> _Trecho apresentado_:
════════

Alega-se que as outras lanchas estão sendo usadas. Mas o TCU não conseguiu comprovar: "Não é possível precisar se as cinco estão, de fato, em atividade", anota o relatório de autoria, cuja íntegra está disponível aqui.
As lanchas foram adquiridas por meio de dois pregões eletrônicos. No primeiro, realizado em 2008, compraram-se cinco. No segundo, ocorrido em 2009, o ministério tornou-se feliz proprietário de mais 23 lanchas. O TCU aponta indícios de direcionamento das licitações e superfaturamento.
Quando as lanchas começaram a ser compradas, em dezembro de 2008, ainda sob Lula, o ministro da Pesca era o petista catarinense Altemir Gregolin. As últimas embarcações ficaram prontas em março de 2011, já sob Dilma Rousseff.
Nessa época, respondia pelo ministério a também petista de Santa Catarina Ideli Salvatti, agora titular da pasta das Relações Institucionais. Caberá ao carioca Marcelo Crivella (PRB), recém-nomeado ministro da Pesca sem saber colocar minhoca no anzol, decidir sobre o que fazer com as lanchas.
No papel, a compra das embarcações foi justificada sob a alegação de que serviriam para fiscalizar a costa brasileira e coibir a pesca ilegal. O problema é que, pela lei, não cabe ao Ministério da Pesca exercer tais atividades.
As repartições que têm a atribuição legal de monitorar a costa são: o Comando da Marinha do Brasil, o Ibama e as Políciais Militares dos Estados. Alegou-se que o Ministério da Pesca celebraria convênios com esses órgãos, cedendo-lhes as lanchas.
Pela lógica, os órgãos deveriam ter sido consultados previamente, para saber se tinham interesse em firmar os tais convênios. Deu-se, porém, o oposto. O ministério comprou as lanchas primeiro e perguntou depois.

════════

> _Registros apresentados_:
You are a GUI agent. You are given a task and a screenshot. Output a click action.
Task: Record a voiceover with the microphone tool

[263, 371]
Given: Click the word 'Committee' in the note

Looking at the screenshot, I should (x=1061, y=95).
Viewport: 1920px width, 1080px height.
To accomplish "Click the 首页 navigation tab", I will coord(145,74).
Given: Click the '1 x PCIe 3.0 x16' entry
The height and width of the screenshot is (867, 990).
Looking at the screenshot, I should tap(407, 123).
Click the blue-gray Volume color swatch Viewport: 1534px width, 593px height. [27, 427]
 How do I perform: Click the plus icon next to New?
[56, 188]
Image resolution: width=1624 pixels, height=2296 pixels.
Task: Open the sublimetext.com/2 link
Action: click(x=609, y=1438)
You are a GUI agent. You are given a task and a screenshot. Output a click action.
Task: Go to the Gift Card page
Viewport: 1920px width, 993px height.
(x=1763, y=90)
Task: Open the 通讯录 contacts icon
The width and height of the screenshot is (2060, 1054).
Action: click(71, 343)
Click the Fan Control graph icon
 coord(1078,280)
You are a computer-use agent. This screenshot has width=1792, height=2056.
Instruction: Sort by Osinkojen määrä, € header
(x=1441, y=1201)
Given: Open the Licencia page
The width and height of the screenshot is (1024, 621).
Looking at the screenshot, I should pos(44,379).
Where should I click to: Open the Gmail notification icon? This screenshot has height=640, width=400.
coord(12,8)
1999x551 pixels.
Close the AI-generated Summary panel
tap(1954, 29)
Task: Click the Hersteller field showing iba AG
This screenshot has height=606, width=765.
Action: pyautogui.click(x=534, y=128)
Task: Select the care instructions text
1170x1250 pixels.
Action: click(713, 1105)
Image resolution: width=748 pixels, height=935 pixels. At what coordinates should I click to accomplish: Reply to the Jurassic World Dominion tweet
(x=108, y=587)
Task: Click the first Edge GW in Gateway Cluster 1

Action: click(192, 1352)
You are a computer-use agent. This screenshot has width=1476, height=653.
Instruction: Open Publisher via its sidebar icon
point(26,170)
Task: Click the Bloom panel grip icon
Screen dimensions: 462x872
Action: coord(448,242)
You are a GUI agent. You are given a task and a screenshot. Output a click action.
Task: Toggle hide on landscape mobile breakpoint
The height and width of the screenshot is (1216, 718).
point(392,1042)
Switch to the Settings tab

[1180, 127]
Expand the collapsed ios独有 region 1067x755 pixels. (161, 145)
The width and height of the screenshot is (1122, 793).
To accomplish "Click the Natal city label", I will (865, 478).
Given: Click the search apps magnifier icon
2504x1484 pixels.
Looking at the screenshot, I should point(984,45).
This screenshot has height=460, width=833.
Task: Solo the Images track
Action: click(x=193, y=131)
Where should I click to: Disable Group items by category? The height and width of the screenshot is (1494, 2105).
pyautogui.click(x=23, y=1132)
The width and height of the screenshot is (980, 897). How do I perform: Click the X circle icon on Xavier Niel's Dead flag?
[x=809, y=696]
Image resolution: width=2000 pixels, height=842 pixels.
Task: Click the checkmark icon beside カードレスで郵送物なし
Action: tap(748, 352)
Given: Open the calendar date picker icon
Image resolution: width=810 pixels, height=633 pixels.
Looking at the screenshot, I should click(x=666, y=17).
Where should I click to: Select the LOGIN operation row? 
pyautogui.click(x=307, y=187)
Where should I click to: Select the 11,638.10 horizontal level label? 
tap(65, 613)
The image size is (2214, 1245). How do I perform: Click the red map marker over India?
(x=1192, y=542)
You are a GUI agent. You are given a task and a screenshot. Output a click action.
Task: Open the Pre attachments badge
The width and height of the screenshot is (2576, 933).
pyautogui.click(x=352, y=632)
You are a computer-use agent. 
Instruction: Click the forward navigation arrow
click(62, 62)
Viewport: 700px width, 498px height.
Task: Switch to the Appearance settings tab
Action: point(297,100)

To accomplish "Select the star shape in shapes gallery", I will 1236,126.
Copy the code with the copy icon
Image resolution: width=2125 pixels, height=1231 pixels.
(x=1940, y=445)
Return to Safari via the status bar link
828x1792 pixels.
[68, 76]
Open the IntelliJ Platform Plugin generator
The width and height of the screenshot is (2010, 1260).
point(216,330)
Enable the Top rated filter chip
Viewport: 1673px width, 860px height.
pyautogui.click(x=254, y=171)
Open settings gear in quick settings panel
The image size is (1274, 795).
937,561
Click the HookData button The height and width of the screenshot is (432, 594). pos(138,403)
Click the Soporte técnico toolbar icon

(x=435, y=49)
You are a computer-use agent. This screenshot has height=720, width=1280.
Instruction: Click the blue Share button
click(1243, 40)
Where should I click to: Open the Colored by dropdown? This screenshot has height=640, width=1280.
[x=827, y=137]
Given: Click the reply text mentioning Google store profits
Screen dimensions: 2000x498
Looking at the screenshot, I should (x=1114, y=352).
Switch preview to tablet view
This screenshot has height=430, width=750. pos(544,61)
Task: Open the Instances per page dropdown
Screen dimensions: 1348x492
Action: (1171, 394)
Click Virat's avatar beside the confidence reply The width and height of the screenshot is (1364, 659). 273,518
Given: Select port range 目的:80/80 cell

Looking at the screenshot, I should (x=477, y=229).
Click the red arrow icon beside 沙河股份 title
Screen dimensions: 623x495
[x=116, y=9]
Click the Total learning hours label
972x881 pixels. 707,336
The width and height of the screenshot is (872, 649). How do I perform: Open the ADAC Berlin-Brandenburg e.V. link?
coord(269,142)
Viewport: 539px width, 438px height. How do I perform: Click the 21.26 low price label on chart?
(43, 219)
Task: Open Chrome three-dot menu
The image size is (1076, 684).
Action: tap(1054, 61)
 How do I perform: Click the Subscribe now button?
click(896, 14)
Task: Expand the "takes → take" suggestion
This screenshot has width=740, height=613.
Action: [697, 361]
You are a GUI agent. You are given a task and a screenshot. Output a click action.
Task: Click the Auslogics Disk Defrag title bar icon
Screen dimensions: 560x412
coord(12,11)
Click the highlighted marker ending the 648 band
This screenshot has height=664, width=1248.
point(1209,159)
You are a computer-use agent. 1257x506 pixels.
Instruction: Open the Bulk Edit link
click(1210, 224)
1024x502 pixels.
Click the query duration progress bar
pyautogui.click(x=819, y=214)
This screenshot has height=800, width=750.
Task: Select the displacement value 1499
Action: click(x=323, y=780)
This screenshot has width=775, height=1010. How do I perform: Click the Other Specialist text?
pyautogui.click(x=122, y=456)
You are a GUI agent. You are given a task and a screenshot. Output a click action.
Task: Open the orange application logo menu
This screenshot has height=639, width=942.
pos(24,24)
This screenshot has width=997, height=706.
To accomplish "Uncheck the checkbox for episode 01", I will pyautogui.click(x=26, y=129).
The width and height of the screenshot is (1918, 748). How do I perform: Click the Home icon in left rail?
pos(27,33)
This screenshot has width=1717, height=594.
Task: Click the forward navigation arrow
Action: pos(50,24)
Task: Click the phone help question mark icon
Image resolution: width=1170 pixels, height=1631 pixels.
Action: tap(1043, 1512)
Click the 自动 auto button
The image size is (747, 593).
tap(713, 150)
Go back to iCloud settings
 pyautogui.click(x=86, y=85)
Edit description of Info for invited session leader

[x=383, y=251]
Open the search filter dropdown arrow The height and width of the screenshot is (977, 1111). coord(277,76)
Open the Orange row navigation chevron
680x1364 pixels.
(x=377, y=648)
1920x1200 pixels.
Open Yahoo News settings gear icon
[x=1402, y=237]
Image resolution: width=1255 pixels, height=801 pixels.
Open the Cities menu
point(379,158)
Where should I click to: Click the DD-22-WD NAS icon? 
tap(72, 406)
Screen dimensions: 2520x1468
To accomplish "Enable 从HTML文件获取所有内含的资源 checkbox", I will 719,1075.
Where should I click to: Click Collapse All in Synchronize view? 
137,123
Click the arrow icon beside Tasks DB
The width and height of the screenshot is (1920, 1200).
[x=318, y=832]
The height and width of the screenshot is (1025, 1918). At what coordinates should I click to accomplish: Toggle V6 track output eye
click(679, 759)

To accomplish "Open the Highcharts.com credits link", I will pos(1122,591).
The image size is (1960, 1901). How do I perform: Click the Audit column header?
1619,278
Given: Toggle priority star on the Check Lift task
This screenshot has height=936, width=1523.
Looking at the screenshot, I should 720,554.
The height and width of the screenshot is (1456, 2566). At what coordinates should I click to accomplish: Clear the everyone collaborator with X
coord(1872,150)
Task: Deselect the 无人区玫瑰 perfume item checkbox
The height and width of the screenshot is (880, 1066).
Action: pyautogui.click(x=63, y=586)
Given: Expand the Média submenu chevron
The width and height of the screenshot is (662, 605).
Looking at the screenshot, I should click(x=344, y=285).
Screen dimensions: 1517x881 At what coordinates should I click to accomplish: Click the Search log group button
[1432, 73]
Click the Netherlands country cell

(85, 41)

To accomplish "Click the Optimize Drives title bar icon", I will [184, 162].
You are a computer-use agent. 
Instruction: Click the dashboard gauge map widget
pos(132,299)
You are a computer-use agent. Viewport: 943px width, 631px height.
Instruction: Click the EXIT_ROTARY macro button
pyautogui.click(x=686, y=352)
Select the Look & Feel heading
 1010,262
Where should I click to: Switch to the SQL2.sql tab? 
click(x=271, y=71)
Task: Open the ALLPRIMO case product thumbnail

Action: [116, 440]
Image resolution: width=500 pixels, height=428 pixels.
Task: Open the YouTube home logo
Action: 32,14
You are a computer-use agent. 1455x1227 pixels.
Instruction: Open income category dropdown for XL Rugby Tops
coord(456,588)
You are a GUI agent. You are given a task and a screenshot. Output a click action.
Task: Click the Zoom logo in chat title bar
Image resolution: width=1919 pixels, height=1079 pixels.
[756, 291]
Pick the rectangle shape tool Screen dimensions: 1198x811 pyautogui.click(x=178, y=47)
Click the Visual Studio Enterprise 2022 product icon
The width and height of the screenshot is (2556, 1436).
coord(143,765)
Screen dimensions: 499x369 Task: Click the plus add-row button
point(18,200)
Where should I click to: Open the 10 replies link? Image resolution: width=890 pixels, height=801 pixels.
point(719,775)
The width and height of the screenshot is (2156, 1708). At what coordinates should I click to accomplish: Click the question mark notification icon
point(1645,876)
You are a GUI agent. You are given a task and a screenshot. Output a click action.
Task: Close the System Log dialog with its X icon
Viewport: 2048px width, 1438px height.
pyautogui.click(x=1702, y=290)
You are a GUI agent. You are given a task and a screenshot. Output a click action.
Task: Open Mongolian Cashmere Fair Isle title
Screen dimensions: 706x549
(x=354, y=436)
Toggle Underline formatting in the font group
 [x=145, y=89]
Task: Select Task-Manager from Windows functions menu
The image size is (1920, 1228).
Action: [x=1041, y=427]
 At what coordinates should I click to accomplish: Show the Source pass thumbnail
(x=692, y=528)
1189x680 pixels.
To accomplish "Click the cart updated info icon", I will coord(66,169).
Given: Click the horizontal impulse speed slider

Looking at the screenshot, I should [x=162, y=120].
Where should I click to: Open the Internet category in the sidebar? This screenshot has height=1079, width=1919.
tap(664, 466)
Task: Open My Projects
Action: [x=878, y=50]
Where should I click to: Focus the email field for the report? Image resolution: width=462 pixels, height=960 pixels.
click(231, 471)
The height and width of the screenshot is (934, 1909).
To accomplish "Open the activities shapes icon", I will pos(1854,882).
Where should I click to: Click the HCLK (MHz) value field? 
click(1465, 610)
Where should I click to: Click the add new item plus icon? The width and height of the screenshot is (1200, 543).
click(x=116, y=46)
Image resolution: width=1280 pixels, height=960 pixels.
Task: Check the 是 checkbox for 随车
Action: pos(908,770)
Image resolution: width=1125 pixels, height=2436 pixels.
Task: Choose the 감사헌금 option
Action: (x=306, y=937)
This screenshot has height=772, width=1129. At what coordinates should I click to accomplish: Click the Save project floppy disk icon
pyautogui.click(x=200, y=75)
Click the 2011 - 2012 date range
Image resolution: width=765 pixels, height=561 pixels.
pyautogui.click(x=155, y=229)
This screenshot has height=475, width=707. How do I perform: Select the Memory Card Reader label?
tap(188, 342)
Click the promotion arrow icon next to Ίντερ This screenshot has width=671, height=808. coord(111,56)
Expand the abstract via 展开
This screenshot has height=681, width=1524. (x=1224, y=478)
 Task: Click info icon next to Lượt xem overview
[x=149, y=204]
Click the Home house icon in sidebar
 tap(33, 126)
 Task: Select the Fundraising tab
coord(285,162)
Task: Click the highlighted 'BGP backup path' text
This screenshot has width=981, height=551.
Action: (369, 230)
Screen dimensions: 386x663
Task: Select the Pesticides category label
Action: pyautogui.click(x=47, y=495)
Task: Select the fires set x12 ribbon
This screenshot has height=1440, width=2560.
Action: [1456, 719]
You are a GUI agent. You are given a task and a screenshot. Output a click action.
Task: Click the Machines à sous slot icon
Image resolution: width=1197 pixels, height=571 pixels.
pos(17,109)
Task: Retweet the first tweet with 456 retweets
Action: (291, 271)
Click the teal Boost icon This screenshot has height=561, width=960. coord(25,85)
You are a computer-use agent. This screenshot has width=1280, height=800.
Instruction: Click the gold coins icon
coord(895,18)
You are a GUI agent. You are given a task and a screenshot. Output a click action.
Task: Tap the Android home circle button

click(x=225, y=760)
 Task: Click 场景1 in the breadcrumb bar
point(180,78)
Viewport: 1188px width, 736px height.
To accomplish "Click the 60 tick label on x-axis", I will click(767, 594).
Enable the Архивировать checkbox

════════

> _Exercício proposto 1_: Reproduza fielmente a parte do texto sobre as lanchas do Ministério da Pesca que começa em "Quando as lanchas" e termina em "exercer tais atividades.".
> _Exercício proposto 2_: Transcreva literalmente, e sem acrescentar nenhuma outra, as linhas dos registros que começam no início dos registros e terminam na linha que contém "Action: click(x=609, y=1438)", incluindo essa linha.

> _Resposta escrita 1_:
Quando as lanchas começaram a ser compradas, em dezembro de 2008, ainda sob Lula, o ministro da Pesca era o petista catarinense Altemir Gregolin. As últimas embarcações ficaram prontas em março de 2011, já sob Dilma Rousseff.
Nessa época, respondia pelo ministério a também petista de Santa Catarina Ideli Salvatti, agora titular da pasta das Relações Institucionais. Caberá ao carioca Marcelo Crivella (PRB), recém-nomeado ministro da Pesca sem saber colocar minhoca no anzol, decidir sobre o que fazer com as lanchas.
No papel, a compra das embarcações foi justificada sob a alegação de que serviriam para fiscalizar a costa brasileira e coibir a pesca ilegal. O problema é que, pela lei, não cabe ao Ministério da Pesca exercer tais atividades.

> _Resposta escrita 2_:
You are a GUI agent. You are given a task and a screenshot. Output a click action.
Task: Record a voiceover with the microphone tool

[263, 371]
Given: Click the word 'Committee' in the note

Looking at the screenshot, I should (x=1061, y=95).
Viewport: 1920px width, 1080px height.
To accomplish "Click the 首页 navigation tab", I will coord(145,74).
Given: Click the '1 x PCIe 3.0 x16' entry
The height and width of the screenshot is (867, 990).
Looking at the screenshot, I should tap(407, 123).
Click the blue-gray Volume color swatch Viewport: 1534px width, 593px height. [27, 427]
 How do I perform: Click the plus icon next to New?
[56, 188]
Image resolution: width=1624 pixels, height=2296 pixels.
Task: Open the sublimetext.com/2 link
Action: click(x=609, y=1438)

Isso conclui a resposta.